Hidden Voice, a music-with-film composition by the highly acclaimed head of performing arts at Notre Dame Catholic College in Everton, John McHugh, is based on the speech patterns of people living with dementia and their families.
“Hidden Voice’ was 3 years in the making in partnership with Nugent Care and came to fruition in 2014. The aim of the piece is to ‘give a voice’ to people living with dementia. We found that by using the melodies and rhythms in the words, the emotional content in the speech is raised to a deeply moving and poetic level. Hidden Voice has already been applauded by Alistair Burns, the NHS Clinical Director for Dementia and one of the UK’s most respected authorities on Dementia who described it as a unique relationship between music and dementia.”
Members of the Royal Liverpool Philharmonic Orchestra participated in the free event, the brainchild of former Lord Mayor Councillor Erica Kemp CBE who was greatly moved by the piece when it was premiered at the Metropolitan Cathedral in May 2014.
“Hidden Voice is a marvellously evocative and inspiring experience. We attracted both residents and local businesses in the area to spread awareness about dementia in what was a thoroughly moving evening but it really is only just the beginning.”
As part of its drive to engage with communities and businesses throughout the city, Liverpool Dementia Action Alliance supported the event with provision of a Dementia Friends information session, focusing on the message that it is possible to live well with dementia.

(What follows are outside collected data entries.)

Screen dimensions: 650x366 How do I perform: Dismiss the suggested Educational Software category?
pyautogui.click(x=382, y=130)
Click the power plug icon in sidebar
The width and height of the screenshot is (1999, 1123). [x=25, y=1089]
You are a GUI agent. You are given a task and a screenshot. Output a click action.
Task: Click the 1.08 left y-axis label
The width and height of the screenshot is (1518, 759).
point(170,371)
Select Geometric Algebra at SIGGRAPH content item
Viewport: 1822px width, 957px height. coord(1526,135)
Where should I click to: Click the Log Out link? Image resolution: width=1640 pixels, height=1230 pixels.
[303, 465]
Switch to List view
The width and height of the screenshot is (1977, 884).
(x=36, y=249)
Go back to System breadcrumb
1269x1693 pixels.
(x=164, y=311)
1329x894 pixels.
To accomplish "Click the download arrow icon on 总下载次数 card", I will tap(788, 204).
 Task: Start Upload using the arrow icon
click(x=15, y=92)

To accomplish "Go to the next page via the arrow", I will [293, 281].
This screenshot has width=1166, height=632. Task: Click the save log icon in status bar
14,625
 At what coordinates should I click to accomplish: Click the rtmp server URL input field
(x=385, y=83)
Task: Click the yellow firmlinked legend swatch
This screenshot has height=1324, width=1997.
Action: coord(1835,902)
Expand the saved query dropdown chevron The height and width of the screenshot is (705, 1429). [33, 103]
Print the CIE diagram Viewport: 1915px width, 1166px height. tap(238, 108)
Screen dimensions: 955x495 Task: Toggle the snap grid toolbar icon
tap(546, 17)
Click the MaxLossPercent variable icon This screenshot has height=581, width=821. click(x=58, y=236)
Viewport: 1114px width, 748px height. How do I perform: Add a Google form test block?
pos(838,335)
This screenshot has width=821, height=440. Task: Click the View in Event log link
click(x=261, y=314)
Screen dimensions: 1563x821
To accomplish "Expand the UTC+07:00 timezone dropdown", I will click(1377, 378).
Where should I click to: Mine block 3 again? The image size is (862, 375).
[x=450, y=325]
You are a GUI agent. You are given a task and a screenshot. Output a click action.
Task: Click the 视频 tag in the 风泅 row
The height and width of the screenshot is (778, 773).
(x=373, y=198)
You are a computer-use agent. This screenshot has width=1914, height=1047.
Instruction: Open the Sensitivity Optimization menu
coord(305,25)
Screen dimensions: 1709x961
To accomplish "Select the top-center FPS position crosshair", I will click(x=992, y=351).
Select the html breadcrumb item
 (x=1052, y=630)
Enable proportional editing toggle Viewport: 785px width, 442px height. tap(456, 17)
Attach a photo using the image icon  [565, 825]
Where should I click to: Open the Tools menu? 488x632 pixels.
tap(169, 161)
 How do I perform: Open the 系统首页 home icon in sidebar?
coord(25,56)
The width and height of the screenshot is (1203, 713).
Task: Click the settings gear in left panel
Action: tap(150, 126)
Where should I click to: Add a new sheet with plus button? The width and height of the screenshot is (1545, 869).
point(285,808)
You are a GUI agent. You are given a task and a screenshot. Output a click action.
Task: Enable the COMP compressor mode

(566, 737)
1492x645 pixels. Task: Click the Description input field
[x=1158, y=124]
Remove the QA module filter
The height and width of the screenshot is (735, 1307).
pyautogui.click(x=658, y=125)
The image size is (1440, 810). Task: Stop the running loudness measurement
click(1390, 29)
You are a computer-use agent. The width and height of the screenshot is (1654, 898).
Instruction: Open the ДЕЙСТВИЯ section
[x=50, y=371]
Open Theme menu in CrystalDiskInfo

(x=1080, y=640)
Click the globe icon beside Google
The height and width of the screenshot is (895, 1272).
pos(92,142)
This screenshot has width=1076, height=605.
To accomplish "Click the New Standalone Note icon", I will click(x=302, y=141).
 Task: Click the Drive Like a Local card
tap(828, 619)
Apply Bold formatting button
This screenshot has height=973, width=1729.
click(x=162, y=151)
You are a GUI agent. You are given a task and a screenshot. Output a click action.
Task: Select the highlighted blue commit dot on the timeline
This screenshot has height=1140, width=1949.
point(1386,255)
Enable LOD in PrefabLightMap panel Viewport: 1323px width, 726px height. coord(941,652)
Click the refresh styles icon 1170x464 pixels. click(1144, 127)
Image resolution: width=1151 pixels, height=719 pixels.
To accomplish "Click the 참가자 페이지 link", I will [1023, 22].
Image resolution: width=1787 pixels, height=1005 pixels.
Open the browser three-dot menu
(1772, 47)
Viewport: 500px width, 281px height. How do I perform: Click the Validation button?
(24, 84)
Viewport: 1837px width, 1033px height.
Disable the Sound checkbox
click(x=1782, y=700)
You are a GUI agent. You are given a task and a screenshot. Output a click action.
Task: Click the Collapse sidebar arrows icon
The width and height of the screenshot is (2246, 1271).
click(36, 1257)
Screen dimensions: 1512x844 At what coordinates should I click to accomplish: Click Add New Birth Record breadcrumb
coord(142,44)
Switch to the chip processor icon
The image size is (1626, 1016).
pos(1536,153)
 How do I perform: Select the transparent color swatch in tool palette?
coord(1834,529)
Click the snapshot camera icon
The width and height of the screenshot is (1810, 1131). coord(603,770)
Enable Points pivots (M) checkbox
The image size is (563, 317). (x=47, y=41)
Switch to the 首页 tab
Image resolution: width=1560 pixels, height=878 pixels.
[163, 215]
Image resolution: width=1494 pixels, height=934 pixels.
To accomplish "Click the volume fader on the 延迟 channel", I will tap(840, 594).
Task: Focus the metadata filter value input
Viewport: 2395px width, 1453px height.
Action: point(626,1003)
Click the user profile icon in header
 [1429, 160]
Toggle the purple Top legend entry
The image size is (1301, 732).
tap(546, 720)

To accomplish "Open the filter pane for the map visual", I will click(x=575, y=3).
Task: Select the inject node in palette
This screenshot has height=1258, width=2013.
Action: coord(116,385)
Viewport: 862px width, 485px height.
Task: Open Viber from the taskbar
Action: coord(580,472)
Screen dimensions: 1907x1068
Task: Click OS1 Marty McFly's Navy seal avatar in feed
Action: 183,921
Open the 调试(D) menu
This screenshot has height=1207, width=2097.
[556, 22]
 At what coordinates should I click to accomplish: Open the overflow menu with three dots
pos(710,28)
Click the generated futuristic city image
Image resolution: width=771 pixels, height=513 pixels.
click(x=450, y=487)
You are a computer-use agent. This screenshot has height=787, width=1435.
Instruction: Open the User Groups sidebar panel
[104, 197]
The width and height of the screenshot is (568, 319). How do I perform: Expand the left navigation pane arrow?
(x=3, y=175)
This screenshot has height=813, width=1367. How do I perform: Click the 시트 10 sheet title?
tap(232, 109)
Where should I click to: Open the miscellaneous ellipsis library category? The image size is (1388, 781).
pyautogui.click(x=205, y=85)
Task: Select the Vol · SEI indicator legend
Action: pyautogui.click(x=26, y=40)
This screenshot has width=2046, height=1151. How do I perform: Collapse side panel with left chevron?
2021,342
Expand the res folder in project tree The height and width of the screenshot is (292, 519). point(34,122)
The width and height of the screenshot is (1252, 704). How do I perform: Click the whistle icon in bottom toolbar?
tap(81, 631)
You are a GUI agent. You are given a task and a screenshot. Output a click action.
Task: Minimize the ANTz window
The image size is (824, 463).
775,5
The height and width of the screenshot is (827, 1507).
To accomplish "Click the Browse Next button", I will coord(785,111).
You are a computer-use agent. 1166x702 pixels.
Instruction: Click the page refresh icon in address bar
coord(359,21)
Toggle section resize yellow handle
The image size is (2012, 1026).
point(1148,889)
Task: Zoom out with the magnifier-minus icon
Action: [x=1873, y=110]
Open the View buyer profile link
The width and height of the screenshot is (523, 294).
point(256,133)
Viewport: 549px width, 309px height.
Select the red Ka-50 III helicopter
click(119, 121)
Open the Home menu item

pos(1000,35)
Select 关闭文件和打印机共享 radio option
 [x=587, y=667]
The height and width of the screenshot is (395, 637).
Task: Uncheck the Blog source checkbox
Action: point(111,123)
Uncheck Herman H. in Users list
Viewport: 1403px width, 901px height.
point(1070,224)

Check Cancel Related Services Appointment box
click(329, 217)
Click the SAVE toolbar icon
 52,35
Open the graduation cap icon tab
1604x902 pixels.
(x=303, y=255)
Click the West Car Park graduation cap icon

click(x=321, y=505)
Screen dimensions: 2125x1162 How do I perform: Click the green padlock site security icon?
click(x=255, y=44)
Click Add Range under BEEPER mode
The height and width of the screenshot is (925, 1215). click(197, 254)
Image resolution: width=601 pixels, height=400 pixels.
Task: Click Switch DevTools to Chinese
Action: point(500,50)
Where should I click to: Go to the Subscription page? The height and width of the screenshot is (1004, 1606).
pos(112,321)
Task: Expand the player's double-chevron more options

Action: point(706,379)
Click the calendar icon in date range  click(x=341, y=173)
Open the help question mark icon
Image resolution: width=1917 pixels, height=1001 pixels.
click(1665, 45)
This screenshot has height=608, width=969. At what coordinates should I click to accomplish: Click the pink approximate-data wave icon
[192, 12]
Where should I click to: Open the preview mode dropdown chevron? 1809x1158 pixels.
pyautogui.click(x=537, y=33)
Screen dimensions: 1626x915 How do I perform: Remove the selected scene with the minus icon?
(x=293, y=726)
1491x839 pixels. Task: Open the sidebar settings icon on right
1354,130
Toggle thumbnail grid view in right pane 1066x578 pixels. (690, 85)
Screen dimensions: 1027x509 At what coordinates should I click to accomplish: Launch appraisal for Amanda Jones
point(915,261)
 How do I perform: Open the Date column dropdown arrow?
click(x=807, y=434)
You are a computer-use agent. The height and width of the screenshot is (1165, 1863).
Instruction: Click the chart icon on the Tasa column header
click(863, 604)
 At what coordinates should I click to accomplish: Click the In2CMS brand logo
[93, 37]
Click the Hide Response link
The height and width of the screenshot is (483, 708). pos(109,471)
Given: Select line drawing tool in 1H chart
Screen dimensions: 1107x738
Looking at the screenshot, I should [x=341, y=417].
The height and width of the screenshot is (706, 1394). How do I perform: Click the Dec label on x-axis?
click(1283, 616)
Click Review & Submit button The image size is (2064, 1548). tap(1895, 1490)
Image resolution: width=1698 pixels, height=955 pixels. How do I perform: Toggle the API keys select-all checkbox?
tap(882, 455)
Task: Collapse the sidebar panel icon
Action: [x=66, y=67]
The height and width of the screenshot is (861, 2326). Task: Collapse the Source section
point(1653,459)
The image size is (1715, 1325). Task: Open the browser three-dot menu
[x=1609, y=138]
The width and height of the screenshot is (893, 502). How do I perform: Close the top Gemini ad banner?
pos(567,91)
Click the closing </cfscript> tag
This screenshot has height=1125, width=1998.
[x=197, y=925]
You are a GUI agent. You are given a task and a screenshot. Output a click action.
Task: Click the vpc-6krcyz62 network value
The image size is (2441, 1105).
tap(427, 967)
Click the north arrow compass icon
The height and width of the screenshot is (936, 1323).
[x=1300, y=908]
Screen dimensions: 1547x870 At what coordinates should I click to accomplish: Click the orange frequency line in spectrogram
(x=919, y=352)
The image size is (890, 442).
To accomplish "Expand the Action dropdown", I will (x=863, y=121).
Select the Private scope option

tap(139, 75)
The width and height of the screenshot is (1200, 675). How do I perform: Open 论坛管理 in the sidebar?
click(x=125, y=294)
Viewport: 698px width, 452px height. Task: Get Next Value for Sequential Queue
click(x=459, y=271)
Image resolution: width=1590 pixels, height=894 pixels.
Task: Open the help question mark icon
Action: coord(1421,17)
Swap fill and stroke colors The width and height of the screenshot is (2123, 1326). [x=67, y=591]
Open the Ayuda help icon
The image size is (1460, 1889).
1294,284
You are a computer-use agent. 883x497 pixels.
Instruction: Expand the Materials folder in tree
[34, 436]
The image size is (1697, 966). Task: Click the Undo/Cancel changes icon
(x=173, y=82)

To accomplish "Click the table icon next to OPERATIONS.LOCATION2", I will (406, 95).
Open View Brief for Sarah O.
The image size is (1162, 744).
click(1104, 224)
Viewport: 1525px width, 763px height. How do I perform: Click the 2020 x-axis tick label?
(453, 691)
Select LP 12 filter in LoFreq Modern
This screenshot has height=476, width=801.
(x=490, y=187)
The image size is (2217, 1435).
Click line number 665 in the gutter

Julie Johnson, partner at Morecroft Solicitors who sponsored the event said:
“At Morecrofts, we pride ourselves on being a community team. The heart of our firm is in the local neighbourhoods and people we champion. When we were told about this concert it was an immediate decision for us to support it. Our people are passionate about working with local organisations. We see dementia in all its forms and how it can affect families and individuals. Hidden voice is a superb initiative and we were delighted to work with St Barnabas Church.”
Rev Bill Addy said he was delighted to be approached to host this event.
“We know from our work in the community that dementia is a growing problem. The response to it must come not just from the health service but from all sections of the community. This is a problem which will affect every family and we must all become more aware of it and the actions that we must take to deal with it.”